Created an attachment (id=6206) [edit] test input (file ef.i mentioned in the bug report)
Note jumping out of a statement expression is really illegal and should not be done.
One more thing statement expressions should end with a non-void expression.
Subject: Re: pessimization of "goto *" pinskia at gcc dot gnu dot org wrote: > Note jumping out of a statement expression is really illegal and should not be done. Statement expressions are used here just to produce a way to include a statement sequence in a macro. Do you recommend that we should switch from ({ ... }) to do { ... } while (0) ? Or do you have a different suggestion? BTW, looking in the gcc-3.4.0 manual, I don't see the restrictions you mention, and gcc-3.4.0 -Wall also does not complain about this usage. Actually the manual explicitly says: |(If you use some other kind of statement last within the braces, the |construct has type `void', and thus effectively no value.) which I would interpret as "Anything goes, as long as you don't use the value of the statement expression". - anton
The reason why I say this is because of on the tree-ssa, it does warn about using about void statements as the end, and on the tree-ssa right now ICEs on the tree-ssa, see PR 15243. Also this is not documented there is another bug for that, PR 772.
Subject: Re: pessimization of "goto *" pinskia at gcc dot gnu dot org wrote: > > > ------- Additional Comments From pinskia at gcc dot gnu dot org 2004-05-01 15:13 ------- > The reason why I say this is because of on the tree-ssa, it does warn about using about void statements > as the end, and on the tree-ssa right now ICEs on the tree-ssa, see PR 15243. Also this is not > documented there is another bug for that, PR 772. And that refers to a discussion in the mailing list, and the only mention of a problem with jumping out that I found there was in <http://gcc.gnu.org/ml/gcc/2000-07/msg00721.html>. For this example the semantics seem pretty obvious and well-defined to me (in contrast to the jump-into example), and this was just a compiler bug. If you find this bug hard to fix, it's ok with me if you document that jumping out does not work and give a warning (and eventually an error) on compiling it, and I will work around this restriction. If you want, I can also prepare a version of the test file that uses do...while(0) instead of statement expressions in some places. - anton
Subject: Re: pessimization of "goto *" On Sun, 2 May 2004, anton at a0 dot complang dot tuwien dot ac dot at wrote: > And that refers to a discussion in the mailing list, and the only > mention of a problem with jumping out that I found there was in > <http://gcc.gnu.org/ml/gcc/2000-07/msg00721.html>. For this example > the semantics seem pretty obvious and well-defined to me (in contrast > to the jump-into example), and this was just a compiler bug. The semantics are neither obvious nor well-defined, because other parts of the larger expression containing the statement expression might or might not have been evaluated. The only thing in C giving rise to such a situation (where parts of an expression might or might not have been evaluated when a jump occurs) is setjmp/longjmp, and you should be able to use longjmp in statement expressions; goto can't have such effects in C so it's dubious allowing them in GNU C.
----------------
TASKS:
1. List every bug report number and web address that the GCC bug thread cites.
2. In the GCC bug thread, what does the final message name as the only thing in C that can leave parts of an expression possibly evaluated or not when a jump occurs?
3. Reproduce the GCC bug thread starting with "Created an attachment" and going on through "a non-void expression.", changing "illegal" to "invalid".
----------------
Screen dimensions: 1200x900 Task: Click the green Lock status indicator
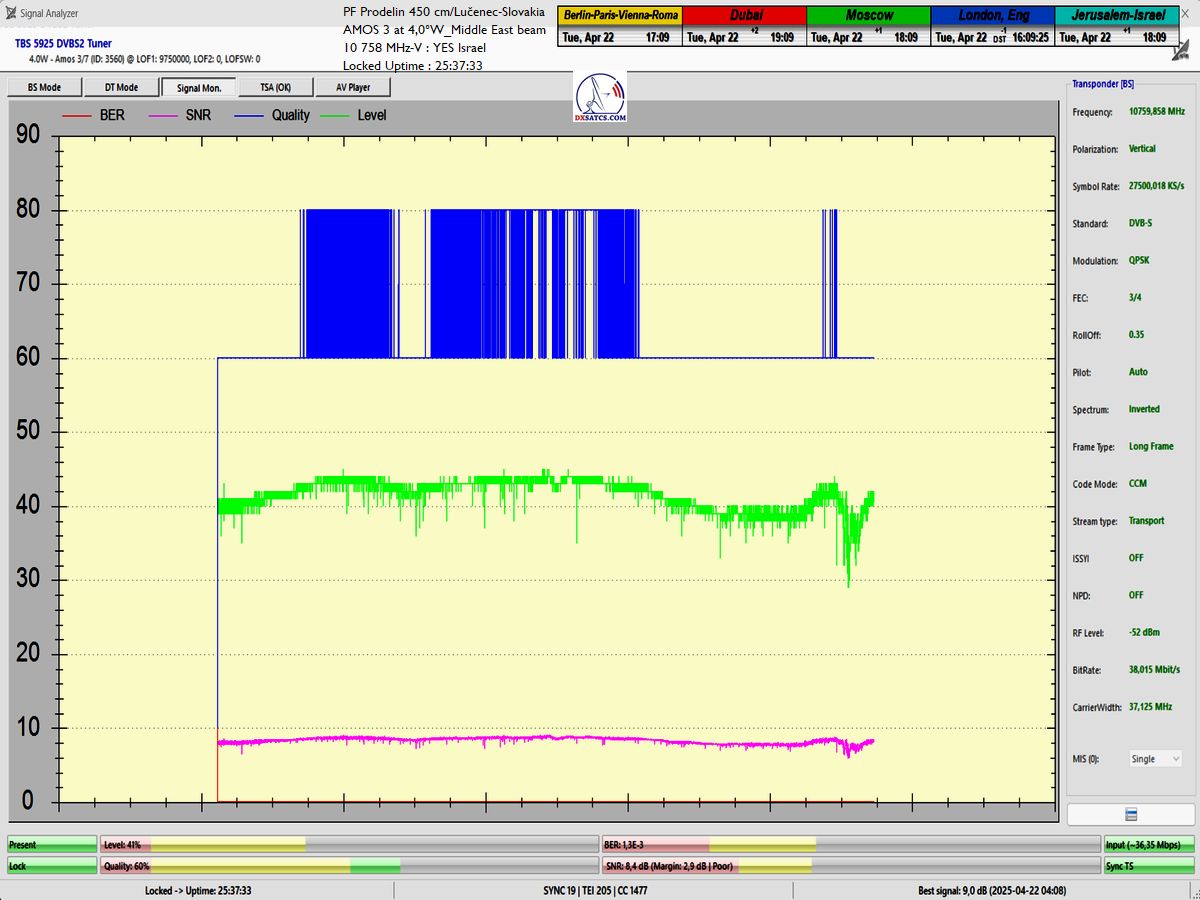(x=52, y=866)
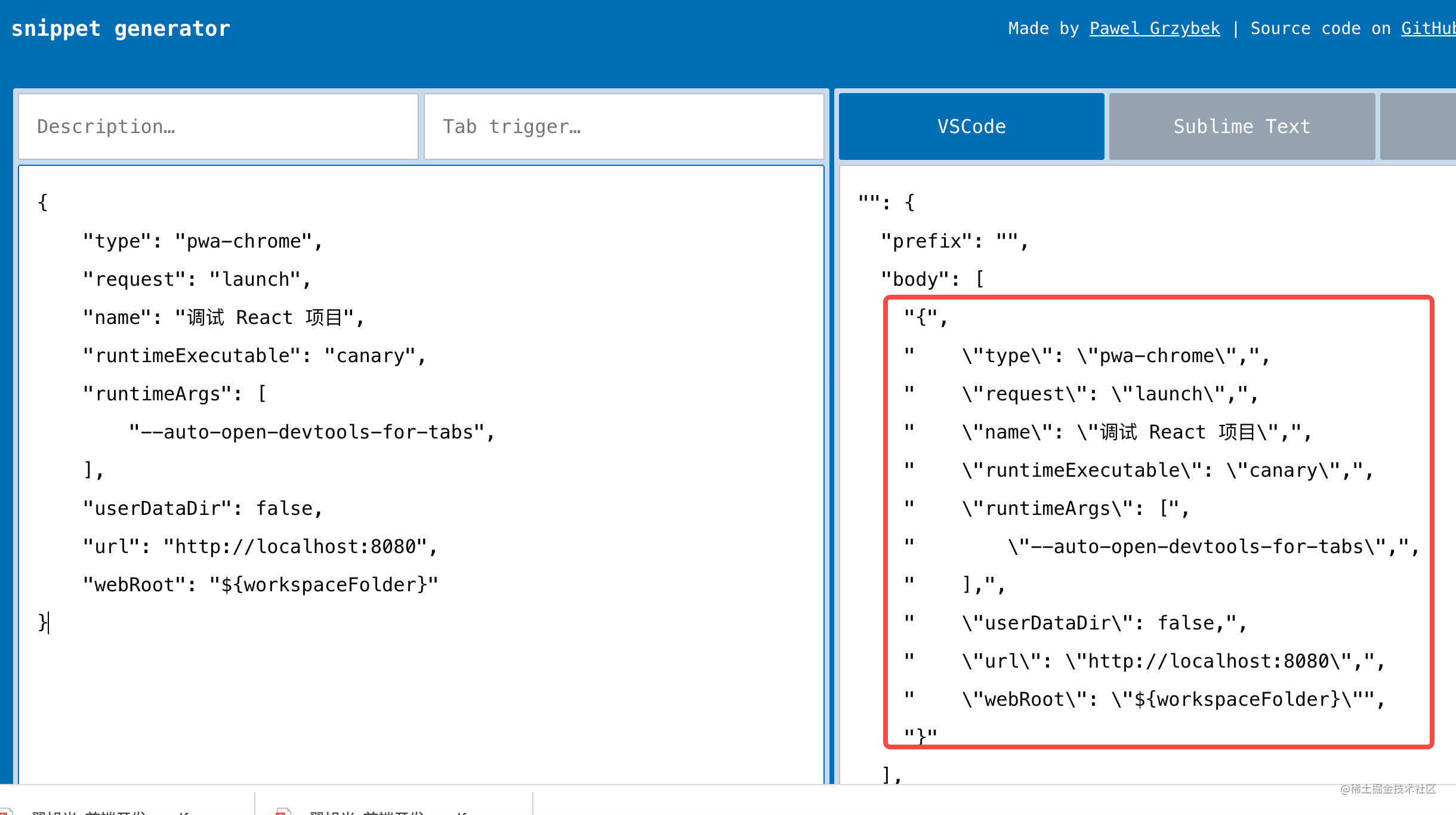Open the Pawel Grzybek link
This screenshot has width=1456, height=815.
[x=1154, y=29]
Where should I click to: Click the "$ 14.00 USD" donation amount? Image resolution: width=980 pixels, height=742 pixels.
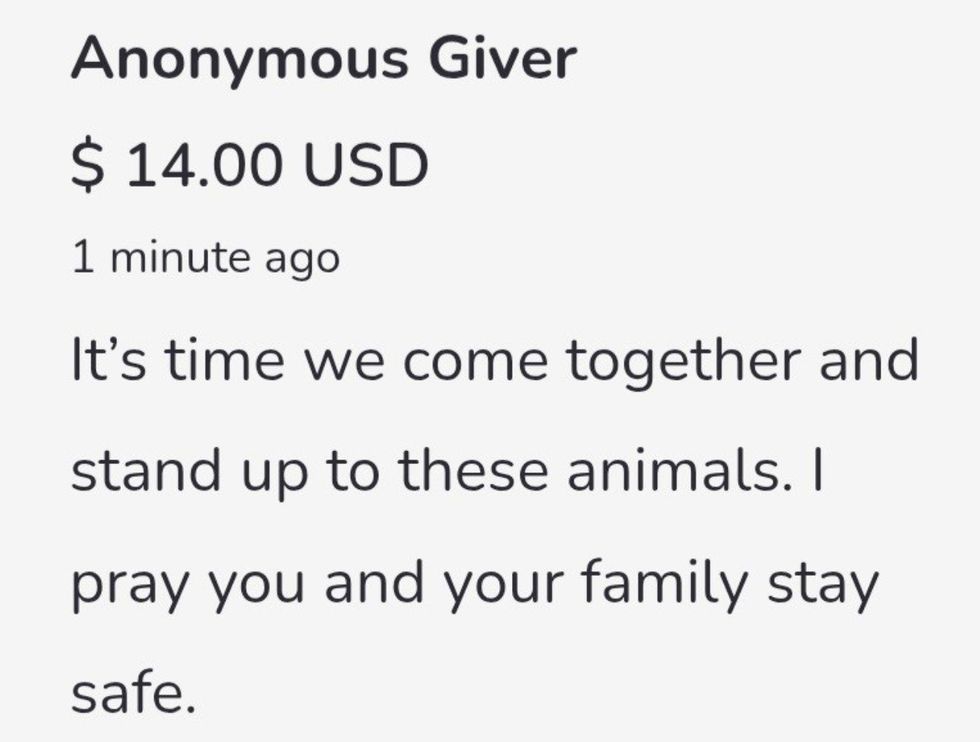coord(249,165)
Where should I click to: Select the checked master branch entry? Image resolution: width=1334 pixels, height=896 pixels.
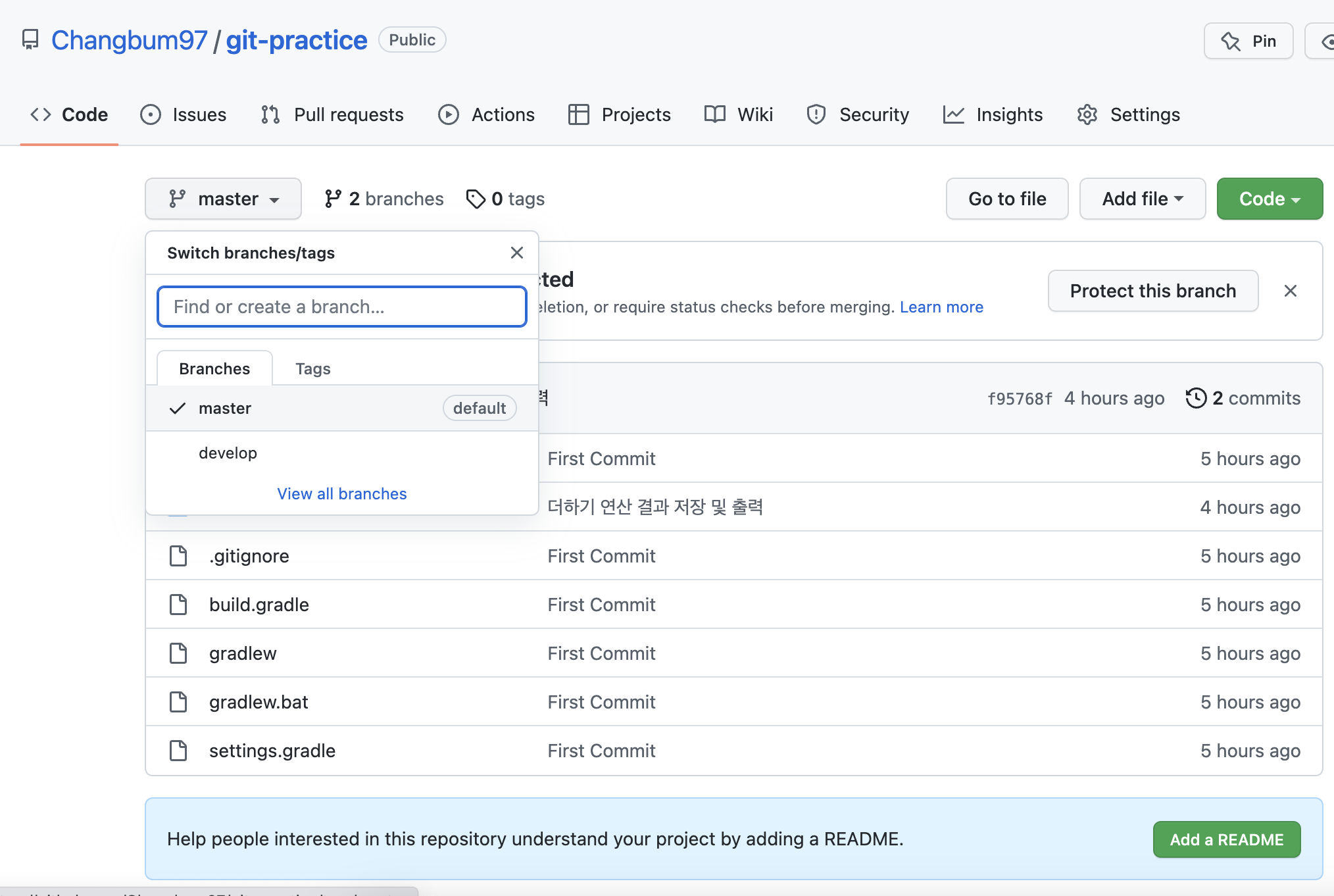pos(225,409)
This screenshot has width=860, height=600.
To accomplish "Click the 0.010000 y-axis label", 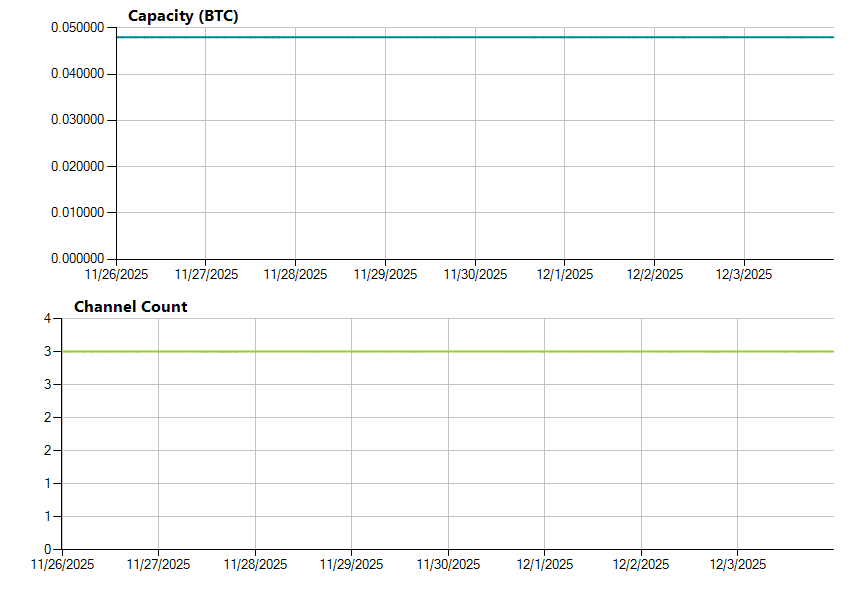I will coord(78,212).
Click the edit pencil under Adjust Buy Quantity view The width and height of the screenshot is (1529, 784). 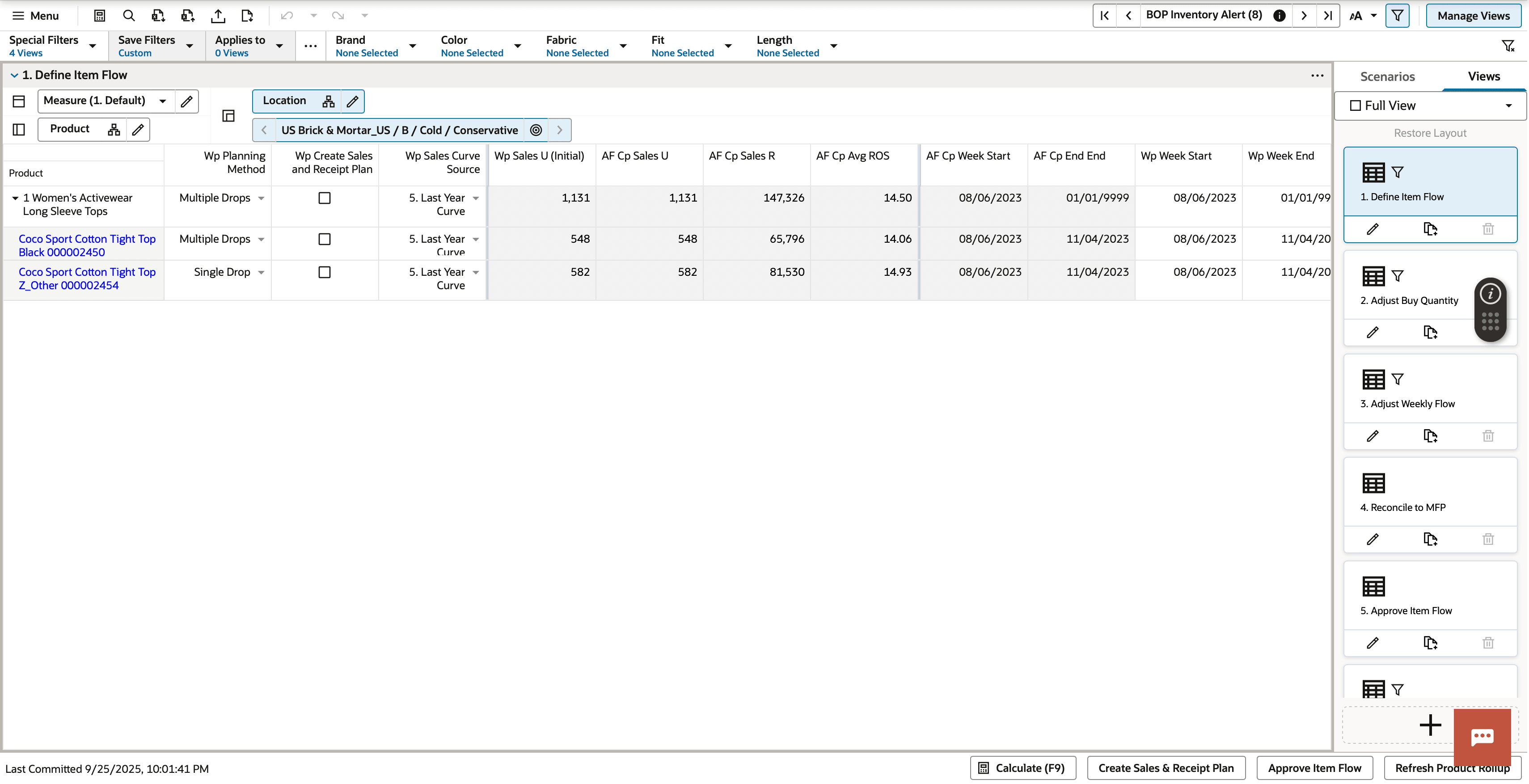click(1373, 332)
----------------
SOLVED TASKS:
1. PR 15243, PR 772, http://gcc.gnu.org/ml/gcc/2000-07/msg00721.html

2. setjmp/longjmp

3.
Created an attachment (id=6206) [edit] test input (file ef.i mentioned in the bug report)
Note jumping out of a statement expression is really invalid and should not be done.
One more thing statement expressions should end with a non-void expression.